= Huon d'Auvergne =

Huon d'Auvergne is an early modern romance-epic written in Franco-Italian, a hybrid literary language. The earliest manuscript of Huon d'Auvergne has recently been edited; selected segments appeared in print earlier. Far better known is the Tuscan prose version by Andrea da Barberino, dated to the early fifteenth century. One of the first, if not the first, work to incorporate Dante Alighieri's Divine Comedy with direct quotes from Inferno, the romance-epic's language has kept it from wide appreciation. The poetic form, language, and narrative content of the four extant witnesses demonstrate how a synoptic, or simultaneous, online edition of the multiple manuscripts can fulfill the need for reliable texts as well as research about the tradition and trajectory of its exemplars.
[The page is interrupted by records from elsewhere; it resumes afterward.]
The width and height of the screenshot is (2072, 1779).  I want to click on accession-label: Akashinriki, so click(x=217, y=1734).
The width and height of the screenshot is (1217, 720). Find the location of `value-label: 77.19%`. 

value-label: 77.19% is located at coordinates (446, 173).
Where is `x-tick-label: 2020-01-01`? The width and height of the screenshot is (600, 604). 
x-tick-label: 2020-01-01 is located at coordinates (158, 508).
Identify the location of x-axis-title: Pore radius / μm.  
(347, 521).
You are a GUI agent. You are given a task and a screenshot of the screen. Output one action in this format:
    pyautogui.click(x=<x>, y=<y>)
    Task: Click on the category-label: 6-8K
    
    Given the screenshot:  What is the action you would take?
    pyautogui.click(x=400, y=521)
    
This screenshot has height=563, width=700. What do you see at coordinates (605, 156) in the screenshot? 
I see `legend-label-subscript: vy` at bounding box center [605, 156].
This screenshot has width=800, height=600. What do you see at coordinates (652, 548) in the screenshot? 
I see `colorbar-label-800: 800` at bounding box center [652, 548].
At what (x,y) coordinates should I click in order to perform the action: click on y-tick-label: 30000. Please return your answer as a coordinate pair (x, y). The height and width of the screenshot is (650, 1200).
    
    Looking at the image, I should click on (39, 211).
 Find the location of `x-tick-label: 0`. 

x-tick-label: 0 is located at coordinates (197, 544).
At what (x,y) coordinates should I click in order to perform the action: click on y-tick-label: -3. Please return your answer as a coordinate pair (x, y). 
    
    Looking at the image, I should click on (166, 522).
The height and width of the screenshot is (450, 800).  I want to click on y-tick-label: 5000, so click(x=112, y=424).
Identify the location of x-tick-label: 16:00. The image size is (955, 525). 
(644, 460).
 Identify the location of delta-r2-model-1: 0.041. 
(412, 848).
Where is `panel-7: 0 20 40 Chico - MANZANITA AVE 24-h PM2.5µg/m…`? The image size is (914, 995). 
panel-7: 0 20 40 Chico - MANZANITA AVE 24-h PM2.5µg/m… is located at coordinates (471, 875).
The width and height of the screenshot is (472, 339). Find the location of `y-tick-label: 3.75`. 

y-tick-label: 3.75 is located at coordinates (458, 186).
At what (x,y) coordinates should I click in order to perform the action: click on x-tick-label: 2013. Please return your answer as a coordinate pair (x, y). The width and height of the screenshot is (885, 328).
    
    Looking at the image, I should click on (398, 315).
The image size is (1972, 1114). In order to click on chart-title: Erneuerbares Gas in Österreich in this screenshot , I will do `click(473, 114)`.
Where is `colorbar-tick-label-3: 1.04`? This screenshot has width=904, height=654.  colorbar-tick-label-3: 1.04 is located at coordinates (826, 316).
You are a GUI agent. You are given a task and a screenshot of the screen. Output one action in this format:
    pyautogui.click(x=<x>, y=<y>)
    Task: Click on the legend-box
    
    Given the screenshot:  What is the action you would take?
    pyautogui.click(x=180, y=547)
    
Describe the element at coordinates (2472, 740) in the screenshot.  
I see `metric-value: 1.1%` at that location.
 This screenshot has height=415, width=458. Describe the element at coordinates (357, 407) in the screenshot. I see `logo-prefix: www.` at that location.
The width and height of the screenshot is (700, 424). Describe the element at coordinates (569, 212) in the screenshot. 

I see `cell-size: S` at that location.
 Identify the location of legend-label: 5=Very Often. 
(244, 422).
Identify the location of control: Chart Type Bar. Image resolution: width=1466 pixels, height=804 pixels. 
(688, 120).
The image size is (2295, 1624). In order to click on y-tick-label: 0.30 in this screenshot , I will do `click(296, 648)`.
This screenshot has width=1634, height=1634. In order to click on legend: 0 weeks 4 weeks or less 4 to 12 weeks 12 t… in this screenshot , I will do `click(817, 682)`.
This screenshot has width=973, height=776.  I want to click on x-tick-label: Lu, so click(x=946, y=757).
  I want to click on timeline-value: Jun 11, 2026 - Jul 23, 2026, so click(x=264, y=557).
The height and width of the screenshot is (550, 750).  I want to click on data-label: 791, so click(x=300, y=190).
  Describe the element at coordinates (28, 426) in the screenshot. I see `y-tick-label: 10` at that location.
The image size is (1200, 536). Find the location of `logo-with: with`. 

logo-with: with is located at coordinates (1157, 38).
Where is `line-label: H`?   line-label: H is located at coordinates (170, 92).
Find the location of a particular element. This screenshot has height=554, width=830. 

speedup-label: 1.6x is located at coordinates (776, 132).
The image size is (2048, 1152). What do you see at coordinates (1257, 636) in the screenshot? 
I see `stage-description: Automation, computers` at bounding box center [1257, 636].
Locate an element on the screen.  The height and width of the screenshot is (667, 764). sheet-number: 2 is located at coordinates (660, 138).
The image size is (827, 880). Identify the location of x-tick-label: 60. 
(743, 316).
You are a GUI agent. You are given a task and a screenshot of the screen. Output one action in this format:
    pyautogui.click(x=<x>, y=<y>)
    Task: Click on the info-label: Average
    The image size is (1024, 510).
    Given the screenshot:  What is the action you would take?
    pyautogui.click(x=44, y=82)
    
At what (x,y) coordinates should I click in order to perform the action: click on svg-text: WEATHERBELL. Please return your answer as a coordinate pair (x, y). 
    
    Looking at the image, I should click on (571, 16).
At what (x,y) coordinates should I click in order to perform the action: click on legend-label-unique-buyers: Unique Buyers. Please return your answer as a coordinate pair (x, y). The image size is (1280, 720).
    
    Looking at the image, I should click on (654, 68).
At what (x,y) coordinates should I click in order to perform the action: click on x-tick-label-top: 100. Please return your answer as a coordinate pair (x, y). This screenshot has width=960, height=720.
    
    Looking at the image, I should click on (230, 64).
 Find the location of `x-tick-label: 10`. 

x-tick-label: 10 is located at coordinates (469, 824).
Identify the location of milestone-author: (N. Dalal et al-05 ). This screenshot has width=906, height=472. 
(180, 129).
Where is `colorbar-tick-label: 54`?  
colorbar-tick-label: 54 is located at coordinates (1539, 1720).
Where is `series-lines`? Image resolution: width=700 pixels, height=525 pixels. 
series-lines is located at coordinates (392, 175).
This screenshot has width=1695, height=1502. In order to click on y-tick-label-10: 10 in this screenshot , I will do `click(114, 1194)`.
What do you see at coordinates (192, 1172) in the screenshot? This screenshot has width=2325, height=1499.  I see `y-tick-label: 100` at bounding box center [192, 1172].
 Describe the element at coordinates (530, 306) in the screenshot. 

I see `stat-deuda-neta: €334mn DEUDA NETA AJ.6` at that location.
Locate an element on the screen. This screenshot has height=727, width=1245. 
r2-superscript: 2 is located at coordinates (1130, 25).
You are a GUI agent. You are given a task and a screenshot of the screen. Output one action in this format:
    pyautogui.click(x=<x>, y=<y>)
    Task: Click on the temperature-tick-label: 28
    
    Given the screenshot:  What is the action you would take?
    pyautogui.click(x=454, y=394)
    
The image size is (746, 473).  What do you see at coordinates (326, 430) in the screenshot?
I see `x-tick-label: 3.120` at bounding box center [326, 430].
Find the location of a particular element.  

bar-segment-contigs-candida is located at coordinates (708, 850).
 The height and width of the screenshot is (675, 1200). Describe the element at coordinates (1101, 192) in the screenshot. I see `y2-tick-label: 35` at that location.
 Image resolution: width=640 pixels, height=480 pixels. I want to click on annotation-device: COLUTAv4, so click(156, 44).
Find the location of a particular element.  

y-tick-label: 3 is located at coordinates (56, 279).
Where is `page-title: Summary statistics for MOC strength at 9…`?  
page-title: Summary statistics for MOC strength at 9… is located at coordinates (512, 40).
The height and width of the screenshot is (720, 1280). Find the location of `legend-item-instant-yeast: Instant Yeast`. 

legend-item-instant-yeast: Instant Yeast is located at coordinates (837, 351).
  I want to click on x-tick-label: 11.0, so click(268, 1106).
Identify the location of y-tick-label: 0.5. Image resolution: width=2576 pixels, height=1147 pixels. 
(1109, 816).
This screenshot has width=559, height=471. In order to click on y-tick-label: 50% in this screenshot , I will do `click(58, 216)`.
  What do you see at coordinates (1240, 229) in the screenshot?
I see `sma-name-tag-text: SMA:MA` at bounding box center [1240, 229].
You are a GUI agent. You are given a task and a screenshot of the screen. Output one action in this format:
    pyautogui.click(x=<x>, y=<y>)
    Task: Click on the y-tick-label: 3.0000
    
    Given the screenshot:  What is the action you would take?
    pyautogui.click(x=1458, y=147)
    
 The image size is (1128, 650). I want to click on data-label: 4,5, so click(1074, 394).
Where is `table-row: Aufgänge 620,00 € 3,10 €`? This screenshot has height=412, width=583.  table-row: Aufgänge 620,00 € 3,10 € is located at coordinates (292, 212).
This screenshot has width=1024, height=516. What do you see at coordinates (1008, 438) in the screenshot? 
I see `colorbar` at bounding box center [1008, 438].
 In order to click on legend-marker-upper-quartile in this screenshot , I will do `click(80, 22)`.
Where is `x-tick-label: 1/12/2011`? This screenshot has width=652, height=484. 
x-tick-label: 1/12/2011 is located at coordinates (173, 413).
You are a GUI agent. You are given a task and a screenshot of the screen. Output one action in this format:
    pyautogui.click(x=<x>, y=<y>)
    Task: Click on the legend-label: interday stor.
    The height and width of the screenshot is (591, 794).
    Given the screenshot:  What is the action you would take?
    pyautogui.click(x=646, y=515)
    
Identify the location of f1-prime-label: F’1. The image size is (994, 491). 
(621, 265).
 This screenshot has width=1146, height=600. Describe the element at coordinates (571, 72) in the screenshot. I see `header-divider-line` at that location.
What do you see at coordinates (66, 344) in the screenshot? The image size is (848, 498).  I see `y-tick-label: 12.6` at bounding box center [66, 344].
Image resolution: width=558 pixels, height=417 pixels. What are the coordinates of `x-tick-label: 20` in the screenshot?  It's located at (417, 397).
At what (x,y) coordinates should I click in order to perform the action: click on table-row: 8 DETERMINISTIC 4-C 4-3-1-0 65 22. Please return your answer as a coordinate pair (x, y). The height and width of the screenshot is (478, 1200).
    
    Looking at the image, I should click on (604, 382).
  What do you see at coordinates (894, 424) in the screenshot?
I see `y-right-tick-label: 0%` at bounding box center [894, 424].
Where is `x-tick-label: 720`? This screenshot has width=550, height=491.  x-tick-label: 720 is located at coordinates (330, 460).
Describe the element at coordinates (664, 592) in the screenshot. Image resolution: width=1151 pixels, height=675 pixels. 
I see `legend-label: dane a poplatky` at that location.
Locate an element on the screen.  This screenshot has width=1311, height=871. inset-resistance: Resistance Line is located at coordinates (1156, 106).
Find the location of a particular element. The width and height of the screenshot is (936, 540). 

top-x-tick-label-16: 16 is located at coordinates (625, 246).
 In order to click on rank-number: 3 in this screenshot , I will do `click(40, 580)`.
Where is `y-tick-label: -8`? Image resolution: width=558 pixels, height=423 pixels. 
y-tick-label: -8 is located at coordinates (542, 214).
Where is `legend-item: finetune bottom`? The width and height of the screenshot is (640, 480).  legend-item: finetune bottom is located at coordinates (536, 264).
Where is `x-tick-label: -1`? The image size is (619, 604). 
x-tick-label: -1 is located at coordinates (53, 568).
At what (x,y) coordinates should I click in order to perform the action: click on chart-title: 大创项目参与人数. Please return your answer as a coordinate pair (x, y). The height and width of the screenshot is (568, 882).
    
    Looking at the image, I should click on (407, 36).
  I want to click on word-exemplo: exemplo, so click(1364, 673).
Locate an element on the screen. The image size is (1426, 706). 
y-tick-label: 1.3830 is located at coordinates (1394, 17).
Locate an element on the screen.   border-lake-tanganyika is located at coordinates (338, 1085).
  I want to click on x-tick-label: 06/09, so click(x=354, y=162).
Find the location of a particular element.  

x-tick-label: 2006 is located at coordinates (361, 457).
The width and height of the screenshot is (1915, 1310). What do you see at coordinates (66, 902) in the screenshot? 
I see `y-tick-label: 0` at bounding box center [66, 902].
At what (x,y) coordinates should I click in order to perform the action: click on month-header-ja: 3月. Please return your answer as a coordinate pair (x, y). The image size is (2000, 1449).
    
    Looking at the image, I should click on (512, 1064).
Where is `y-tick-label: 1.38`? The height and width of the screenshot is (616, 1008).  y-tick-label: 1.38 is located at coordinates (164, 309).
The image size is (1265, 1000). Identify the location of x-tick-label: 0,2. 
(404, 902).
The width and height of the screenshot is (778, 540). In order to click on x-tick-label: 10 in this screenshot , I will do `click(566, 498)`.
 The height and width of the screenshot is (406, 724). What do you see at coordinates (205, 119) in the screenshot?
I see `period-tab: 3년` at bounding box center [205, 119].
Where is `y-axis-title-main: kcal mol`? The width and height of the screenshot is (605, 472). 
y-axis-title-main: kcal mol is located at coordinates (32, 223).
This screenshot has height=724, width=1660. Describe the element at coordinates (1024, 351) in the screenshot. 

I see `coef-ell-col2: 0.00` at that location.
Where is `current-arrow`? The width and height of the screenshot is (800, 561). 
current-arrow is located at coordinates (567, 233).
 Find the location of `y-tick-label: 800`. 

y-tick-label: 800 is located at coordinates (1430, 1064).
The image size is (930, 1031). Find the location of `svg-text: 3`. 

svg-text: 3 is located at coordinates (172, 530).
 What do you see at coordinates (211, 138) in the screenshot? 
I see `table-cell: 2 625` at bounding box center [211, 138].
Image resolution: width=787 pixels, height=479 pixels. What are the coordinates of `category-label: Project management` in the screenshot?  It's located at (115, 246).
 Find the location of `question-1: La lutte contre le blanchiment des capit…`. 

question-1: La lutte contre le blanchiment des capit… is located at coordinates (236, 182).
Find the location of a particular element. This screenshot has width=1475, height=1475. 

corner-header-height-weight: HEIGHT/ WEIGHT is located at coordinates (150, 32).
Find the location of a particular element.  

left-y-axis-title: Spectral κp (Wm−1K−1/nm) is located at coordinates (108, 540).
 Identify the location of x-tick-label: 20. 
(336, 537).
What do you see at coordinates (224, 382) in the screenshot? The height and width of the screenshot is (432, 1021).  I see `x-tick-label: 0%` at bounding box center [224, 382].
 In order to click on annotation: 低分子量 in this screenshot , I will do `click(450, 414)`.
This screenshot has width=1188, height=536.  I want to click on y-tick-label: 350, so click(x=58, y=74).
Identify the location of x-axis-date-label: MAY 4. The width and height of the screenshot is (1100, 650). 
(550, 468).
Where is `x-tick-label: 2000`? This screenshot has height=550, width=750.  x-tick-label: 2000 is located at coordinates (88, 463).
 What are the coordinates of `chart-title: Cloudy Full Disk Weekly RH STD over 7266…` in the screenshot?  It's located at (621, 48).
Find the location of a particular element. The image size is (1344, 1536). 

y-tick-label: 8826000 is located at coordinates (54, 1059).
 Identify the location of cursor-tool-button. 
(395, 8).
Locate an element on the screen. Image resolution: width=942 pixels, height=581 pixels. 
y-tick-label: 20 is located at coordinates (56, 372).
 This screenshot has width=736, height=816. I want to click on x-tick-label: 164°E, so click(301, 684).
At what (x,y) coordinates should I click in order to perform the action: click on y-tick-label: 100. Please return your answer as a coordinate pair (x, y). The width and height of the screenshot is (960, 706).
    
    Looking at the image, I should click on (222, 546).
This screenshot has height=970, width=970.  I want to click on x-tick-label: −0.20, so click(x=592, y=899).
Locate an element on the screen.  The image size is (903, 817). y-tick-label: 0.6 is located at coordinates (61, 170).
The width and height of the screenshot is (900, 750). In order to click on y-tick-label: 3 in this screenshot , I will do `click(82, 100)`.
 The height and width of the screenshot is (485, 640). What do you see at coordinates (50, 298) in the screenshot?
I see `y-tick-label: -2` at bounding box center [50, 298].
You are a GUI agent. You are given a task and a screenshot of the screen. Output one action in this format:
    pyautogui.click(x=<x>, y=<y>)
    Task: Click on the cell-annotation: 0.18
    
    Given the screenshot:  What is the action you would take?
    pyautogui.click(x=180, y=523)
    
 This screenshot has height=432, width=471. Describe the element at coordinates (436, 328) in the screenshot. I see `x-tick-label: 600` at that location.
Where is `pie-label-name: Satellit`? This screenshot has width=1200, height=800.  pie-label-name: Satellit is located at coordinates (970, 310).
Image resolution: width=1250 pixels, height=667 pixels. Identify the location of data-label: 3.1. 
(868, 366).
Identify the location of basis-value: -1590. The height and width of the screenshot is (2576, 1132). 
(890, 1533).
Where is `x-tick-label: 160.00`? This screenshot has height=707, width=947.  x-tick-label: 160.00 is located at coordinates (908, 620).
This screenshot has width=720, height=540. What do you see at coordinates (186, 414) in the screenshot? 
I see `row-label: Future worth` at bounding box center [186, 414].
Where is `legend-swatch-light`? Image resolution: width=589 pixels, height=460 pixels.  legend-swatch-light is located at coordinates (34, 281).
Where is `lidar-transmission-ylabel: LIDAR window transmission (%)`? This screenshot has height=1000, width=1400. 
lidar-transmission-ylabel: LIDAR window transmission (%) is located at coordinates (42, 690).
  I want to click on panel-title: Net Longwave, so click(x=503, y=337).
The online edition project continues in 2025.

== Manuscripts in the Franco-Italian tradition ==
The only surviving witnesses of the work are four manuscripts:

- manuscript P (Padova, Biblioteca del Seminario Vescovile cod. 32), the only version with a lengthy prologue
- manuscript Br (Bologna, Biblioteca dell’Archiginnasio B 3489), a short fragment of a few folios, known as the Barbieri fragment
- manuscript B (Berlin, Kupferstichkabinett 78 D 8 / codice Hamilton 337), dated 1341 in the colophon, that belonged to the library of the Gonzaga; this the only parchment manuscript (the others are paper)
- manuscript T (Torino, Biblioteca Nazionale Universitaria N.III.19), with a similar plot to B, dated in the colophon to 1441

The manuscript texts are not all the same; they hold different and independent versions; these are usually divided into three parts: prologue, epilogue and central part.

The prologue (present only in the P manuscript) and the epilogue (present in manuscripts B and T) are extensive, and narratively independent.

The central part appears in all of the four manuscripts, though with many differing details:

- the approximately 1200 lines that remain in Br (which contains only sections of the central portions, but that stops before the Hell episode) is related to P
- B and T on the other hand agree almost entirely, other than by a few lines with the exception of the Ynide episode, and a missing episode (the siege of Auvergne) confirms their relationship, though neither of the two manuscripts derives from the other

== Andrea da Barberino's prose ==
Andrea da Barberino also produced a prose "romanzo" called Storia di Ugone d'Alvernia in Tuscan prose (in five known manuscripts) where, during the narration of the infernal catabasis written in terzine, the prose functions as a gloss, appearing between poetic lines to clarify meanings details.

== Editions and translations ==
- Morgan, Leslie Zarker (ed.) and Shira Schwam-Baird, Huon d’Auvergne: An Edition and Translation of the Fourteenth-Century Chanson de geste in Berlin, Kupferstichkabinett MS 78 D 8, Cambridge, D.S. Brewer: 2025. ISBN 9781843847281.